Well, let me assure you that neither the buyers nor the sellers of broken bulbs whom I often saw at Moscow’s Ptichiy Rinok flea market in the late 1980s looked anything like the ingenious characters capable of telling a filament from a fuse. The only products they were keen on recycling were stiff alcoholic drinks – and in the most natural way too, without any technology involved.
The other and by far the most popular wrong guess, so widespread that I am tempted to call it a common fallacy (or a ‘forfeit’, as we used to refer to a very plausible wrong answer at the popular BBC TV quiz show ‘QI’, where I once worked as writer and researcher), was that in the USSR one could only be allowed to buy a new bulb in exchange for a broken one to be handed over in a shop. Many readers came to the above conclusion forgetting that (as I repeatedly emphasised in my columns) practically nothing at all was for sale in the shops of the 1980s Soviet Union, and new electric bulbs, among many other popular consumer items, could not be obtained for love nor money, let alone for a broken lamp.
I do understand why so many of you opted for the above ‘forfeit’: it is very difficult, if not impossible, for a normal ‘Western’ person to imagine the sheer dearth of goods in our Soviet existence. There is no better way, therefore, of marking the 100th anniversary of the Bolshevik coup d’etat (on 7 November 2017), which led to the above-mentioned shortages, than trying to understand the mentality of a beleaguered Homo Sovieticus by donning a peaked military-style Soviet thinking cap – even if just for a couple of minutes.
That peculiar head gear appeared to fit (if not quite to suit) six ‘After All’ readers, who came up with the right answer, best formulated in the email from Edward McDonnell, director of the Centre for Applied Data Analytics (CeADAR) in Dublin: “Over lunch I spoke with Russian co-workers about the puzzle... After a lot of debate, the conclusion was that people would take the dead lightbulbs from their apartment blocks [or buy them on the black market –VV] and swap them for working bulbs at their place of work.”

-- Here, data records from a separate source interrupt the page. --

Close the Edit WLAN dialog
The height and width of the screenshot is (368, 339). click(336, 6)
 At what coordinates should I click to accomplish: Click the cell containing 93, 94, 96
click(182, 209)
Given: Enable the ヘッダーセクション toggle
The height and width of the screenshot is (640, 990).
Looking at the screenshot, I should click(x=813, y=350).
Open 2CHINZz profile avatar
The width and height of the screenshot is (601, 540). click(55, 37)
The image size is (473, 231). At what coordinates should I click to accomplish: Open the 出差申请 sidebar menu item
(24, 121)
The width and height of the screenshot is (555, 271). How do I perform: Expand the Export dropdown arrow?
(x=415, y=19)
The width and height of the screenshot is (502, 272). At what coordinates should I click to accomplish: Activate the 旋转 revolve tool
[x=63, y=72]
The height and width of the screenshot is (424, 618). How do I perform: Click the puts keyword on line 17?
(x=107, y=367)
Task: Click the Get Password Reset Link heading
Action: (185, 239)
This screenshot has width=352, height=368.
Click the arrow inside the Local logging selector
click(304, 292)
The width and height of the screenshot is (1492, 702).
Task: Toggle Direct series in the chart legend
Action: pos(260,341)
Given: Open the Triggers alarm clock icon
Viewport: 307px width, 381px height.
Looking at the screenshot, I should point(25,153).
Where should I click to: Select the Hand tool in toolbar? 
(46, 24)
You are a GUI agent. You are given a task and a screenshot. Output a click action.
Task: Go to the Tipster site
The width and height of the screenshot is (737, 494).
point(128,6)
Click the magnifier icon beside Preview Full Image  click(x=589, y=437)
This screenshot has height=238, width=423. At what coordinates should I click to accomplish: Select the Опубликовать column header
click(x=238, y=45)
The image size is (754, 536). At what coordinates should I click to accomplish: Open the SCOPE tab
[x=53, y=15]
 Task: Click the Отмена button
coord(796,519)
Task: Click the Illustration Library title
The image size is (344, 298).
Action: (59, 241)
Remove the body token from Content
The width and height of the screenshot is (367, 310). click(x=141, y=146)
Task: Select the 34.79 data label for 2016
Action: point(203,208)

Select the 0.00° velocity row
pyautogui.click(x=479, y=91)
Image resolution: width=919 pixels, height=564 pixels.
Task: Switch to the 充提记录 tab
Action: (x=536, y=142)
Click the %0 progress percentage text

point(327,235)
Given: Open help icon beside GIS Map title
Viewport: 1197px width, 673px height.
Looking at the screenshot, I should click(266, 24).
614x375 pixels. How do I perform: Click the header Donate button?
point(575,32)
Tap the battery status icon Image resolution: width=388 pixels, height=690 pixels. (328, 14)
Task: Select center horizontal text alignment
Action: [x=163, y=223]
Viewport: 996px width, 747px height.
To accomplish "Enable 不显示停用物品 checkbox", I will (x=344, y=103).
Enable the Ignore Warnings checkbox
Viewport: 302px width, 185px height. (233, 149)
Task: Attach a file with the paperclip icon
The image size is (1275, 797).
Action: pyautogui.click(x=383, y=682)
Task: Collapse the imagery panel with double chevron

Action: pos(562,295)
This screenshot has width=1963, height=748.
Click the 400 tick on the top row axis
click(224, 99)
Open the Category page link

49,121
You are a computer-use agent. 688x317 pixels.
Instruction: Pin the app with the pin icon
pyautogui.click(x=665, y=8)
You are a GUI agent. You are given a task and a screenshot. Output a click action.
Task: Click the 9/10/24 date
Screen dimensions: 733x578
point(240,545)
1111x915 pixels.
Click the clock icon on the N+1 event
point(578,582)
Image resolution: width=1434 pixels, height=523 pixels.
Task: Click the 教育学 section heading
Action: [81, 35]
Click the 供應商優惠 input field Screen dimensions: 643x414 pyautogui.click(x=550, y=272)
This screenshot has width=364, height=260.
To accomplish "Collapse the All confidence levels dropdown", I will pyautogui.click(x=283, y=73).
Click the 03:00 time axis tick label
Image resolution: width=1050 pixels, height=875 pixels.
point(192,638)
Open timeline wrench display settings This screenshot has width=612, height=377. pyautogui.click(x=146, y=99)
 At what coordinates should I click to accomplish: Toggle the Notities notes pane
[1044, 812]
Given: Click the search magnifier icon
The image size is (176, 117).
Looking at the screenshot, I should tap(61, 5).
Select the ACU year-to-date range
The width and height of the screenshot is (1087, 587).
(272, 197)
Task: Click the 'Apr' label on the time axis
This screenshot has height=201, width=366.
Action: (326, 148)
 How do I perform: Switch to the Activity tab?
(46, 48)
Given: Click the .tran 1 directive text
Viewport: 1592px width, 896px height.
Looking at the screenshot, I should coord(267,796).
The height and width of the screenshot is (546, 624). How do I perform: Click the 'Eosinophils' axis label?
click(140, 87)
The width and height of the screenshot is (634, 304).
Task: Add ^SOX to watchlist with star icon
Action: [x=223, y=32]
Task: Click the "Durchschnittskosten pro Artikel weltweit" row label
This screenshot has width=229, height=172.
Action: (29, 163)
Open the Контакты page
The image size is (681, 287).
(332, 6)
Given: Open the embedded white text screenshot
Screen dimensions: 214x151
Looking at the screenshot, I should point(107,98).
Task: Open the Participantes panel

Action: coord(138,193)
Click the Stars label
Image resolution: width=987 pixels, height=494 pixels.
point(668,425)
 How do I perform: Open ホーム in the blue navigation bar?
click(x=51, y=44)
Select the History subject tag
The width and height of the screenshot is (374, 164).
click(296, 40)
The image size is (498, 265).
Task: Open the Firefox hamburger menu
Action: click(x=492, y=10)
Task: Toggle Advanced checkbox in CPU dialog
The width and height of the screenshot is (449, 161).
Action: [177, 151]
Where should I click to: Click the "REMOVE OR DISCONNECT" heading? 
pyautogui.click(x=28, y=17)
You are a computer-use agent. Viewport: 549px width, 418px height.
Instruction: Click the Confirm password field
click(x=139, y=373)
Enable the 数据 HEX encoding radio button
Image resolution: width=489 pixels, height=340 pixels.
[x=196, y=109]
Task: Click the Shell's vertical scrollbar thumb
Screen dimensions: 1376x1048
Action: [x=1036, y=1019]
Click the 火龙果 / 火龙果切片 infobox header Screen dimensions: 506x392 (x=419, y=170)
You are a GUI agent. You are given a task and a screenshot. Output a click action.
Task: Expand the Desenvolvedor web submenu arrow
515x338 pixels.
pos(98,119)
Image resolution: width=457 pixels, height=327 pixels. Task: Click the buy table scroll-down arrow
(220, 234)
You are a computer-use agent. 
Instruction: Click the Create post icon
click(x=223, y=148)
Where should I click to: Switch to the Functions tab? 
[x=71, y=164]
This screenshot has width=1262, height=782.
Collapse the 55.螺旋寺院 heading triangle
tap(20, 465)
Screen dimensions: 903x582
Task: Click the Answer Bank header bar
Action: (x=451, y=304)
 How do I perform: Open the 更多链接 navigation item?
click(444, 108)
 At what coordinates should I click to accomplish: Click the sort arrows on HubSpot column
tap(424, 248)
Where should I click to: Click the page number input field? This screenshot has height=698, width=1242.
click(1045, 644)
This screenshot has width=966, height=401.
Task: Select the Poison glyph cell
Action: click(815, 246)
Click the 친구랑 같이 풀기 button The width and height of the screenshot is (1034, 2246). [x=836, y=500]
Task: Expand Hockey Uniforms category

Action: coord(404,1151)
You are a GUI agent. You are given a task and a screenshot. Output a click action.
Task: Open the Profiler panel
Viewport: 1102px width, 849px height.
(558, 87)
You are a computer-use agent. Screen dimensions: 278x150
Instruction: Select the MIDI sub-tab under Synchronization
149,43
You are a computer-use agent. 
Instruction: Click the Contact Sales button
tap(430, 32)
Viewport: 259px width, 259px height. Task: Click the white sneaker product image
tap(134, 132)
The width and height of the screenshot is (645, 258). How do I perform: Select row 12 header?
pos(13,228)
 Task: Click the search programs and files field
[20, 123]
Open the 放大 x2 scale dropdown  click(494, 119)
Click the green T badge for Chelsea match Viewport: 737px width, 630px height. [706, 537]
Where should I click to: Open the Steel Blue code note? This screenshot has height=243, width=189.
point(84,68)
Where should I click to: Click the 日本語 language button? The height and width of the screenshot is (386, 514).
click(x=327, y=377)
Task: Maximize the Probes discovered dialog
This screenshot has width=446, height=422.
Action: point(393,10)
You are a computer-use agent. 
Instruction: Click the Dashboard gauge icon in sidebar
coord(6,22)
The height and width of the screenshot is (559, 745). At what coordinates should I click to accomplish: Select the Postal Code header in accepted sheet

And, although Mr McDonnell, in full accordance with his position, used some ‘data analytics’ (i.e. his “Russian co-workers”) to arrive at his conclusion, this is the one and only right answer! Well done, Edward, as well as the other five winners: Peter Shortland (who justified his name by putting his laconic answer in the Subject area of his email with not a single word in its body); Mike Griffith MSc, MIET; Bruce Taylor from Switzerland; Brian Burgess FMM, FIMechE, FIET, FCMI (to which he can now add ‘SLE’ – Soviet lightbulb expert); and the ever-so-brilliant Colette Gates from Australia. And, of course, Edward McDonnell’s anonymous Russian co-workers!
Congratulations to the winners, all of whom had magnanimously refused the prize of a broken Soviet-style ball-point pen that doesn’t write. I can understand them: in a way, we are all winners living in the safer and brighter world where the USSR is no more.
And another thing: I am still waiting for your photos of decrepit cars in the World’s Worst Banger competition (and this one, unlike the lightbulb quiz, has a real prize attached to it). The deadline has now been extended to the end of February 2018: bit.ly/eandt-worstcar
Good luck, fingers crossed and fiat lux!